■ Exercise ■
Within this material, state how many lines include the string "computer". Reply with the number only.
[Opening Given records section]
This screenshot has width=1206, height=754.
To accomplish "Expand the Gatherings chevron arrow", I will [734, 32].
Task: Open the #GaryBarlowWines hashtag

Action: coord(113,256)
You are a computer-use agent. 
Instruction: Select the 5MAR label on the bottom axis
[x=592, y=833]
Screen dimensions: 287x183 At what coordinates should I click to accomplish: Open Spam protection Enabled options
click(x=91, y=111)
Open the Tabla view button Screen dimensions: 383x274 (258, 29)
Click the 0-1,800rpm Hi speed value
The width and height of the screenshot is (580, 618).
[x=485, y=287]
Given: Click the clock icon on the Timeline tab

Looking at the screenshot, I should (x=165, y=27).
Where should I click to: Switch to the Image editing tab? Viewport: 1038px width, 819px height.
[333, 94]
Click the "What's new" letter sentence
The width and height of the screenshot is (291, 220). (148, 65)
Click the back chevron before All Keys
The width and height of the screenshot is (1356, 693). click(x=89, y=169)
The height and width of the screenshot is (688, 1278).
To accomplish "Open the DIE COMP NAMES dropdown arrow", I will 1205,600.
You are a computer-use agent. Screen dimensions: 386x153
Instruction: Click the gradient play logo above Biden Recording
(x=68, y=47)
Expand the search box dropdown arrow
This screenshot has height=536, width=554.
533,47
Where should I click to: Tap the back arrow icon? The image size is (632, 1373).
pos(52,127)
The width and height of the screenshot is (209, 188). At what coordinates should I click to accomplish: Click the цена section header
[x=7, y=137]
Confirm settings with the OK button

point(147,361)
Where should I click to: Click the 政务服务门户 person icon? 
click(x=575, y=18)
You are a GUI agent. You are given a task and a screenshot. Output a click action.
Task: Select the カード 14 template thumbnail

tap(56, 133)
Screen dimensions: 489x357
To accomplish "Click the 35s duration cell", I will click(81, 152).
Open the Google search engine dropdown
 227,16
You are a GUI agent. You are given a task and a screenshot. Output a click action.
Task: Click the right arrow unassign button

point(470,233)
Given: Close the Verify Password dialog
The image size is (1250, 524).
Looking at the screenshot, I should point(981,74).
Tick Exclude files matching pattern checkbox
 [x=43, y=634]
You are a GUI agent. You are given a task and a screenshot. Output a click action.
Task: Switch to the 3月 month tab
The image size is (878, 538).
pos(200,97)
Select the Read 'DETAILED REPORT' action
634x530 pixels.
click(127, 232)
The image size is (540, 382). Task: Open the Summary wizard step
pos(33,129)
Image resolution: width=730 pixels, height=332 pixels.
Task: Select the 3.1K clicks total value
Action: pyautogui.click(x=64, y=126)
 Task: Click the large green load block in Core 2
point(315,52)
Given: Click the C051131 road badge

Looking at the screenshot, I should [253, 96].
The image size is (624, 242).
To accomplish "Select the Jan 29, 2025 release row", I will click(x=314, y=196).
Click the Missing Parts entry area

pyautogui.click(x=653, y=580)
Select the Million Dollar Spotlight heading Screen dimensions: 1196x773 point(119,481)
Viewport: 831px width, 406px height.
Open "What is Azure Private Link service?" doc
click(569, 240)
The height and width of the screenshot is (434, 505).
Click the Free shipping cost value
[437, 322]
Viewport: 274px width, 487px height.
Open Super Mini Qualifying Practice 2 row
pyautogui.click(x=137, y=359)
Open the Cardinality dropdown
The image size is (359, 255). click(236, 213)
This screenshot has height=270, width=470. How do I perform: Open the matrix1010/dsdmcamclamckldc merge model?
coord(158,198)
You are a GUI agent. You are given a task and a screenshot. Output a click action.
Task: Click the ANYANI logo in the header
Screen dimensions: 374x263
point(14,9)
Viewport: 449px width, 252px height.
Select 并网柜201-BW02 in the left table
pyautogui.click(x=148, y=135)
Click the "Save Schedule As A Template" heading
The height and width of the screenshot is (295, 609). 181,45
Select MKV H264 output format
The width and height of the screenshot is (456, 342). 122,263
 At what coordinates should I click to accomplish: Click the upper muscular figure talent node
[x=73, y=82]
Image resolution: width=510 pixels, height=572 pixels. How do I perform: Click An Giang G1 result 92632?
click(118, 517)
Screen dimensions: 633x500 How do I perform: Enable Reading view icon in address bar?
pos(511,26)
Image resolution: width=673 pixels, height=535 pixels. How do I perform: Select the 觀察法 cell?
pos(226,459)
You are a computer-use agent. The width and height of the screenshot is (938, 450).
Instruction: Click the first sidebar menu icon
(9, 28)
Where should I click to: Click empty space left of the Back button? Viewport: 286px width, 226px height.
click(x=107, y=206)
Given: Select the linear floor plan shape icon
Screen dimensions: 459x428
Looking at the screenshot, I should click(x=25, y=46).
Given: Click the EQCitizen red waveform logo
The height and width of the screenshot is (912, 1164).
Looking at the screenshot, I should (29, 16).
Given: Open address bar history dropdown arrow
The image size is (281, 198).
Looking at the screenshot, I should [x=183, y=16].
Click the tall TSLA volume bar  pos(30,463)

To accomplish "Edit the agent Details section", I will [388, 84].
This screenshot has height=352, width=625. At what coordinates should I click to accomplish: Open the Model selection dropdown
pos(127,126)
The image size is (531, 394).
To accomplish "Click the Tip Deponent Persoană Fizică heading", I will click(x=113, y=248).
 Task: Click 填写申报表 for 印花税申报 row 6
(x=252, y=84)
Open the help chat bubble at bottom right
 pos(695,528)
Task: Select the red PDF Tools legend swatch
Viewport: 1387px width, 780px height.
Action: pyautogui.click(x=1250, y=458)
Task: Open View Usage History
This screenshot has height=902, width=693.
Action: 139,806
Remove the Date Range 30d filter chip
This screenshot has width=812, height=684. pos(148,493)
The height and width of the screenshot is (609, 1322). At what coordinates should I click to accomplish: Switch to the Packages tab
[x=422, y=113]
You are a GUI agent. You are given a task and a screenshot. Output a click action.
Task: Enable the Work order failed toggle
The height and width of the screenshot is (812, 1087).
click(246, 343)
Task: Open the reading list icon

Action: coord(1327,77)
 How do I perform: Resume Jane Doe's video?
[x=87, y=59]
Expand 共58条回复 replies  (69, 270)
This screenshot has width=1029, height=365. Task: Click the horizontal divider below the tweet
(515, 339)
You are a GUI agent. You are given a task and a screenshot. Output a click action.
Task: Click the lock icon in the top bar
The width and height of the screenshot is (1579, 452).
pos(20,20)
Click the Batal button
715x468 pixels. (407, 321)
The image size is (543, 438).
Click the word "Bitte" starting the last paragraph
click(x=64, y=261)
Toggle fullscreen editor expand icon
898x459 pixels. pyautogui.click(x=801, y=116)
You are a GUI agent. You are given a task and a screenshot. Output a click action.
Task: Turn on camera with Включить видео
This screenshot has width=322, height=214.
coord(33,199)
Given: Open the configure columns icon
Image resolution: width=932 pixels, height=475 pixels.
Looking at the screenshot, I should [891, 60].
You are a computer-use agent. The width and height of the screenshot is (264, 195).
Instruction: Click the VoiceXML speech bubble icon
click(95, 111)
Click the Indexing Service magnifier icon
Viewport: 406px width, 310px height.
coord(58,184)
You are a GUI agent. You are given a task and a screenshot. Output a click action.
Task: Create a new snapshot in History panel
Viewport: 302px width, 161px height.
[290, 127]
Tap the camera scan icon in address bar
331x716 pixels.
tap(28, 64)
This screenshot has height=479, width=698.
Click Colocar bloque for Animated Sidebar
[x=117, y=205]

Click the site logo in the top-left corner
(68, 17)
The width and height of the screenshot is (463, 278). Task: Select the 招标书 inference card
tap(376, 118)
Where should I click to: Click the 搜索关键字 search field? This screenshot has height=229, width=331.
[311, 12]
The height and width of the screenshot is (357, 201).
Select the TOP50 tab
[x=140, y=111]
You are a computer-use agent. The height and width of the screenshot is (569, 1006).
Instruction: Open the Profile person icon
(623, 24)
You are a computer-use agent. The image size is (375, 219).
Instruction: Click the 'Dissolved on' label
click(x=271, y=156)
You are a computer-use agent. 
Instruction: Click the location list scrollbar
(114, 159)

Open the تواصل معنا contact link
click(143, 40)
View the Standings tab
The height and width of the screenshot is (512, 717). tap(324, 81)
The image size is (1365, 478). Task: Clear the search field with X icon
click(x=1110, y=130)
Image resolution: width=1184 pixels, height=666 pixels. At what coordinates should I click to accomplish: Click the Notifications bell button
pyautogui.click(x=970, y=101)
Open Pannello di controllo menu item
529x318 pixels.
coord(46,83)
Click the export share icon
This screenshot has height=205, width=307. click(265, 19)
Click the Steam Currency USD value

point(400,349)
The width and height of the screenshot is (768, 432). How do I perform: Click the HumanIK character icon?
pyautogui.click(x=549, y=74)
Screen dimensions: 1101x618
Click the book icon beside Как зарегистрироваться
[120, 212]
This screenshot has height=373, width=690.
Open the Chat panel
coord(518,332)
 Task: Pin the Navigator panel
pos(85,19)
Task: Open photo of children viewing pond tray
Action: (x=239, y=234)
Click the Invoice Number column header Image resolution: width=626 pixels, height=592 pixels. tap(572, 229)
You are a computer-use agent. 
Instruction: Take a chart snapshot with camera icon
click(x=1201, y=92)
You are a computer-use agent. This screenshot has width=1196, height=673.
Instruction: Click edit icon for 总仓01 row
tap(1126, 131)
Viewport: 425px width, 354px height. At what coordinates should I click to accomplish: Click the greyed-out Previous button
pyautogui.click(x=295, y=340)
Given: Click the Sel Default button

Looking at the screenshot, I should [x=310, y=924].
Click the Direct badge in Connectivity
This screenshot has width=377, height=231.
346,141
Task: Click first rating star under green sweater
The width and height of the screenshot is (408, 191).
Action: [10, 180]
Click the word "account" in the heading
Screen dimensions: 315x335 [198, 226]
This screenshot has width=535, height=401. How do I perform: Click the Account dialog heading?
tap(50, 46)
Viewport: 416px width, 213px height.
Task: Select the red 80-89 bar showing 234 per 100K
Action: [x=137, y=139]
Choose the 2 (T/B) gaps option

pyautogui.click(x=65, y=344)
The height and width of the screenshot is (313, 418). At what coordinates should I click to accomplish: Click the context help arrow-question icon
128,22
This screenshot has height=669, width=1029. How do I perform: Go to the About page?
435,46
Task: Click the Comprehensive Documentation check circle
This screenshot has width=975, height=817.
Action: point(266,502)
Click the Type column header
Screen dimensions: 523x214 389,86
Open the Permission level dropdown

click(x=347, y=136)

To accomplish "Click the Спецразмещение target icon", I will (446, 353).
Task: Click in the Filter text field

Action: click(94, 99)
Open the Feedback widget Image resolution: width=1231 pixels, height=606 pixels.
[Closing Given records section]
■ Response to the exercise ■
9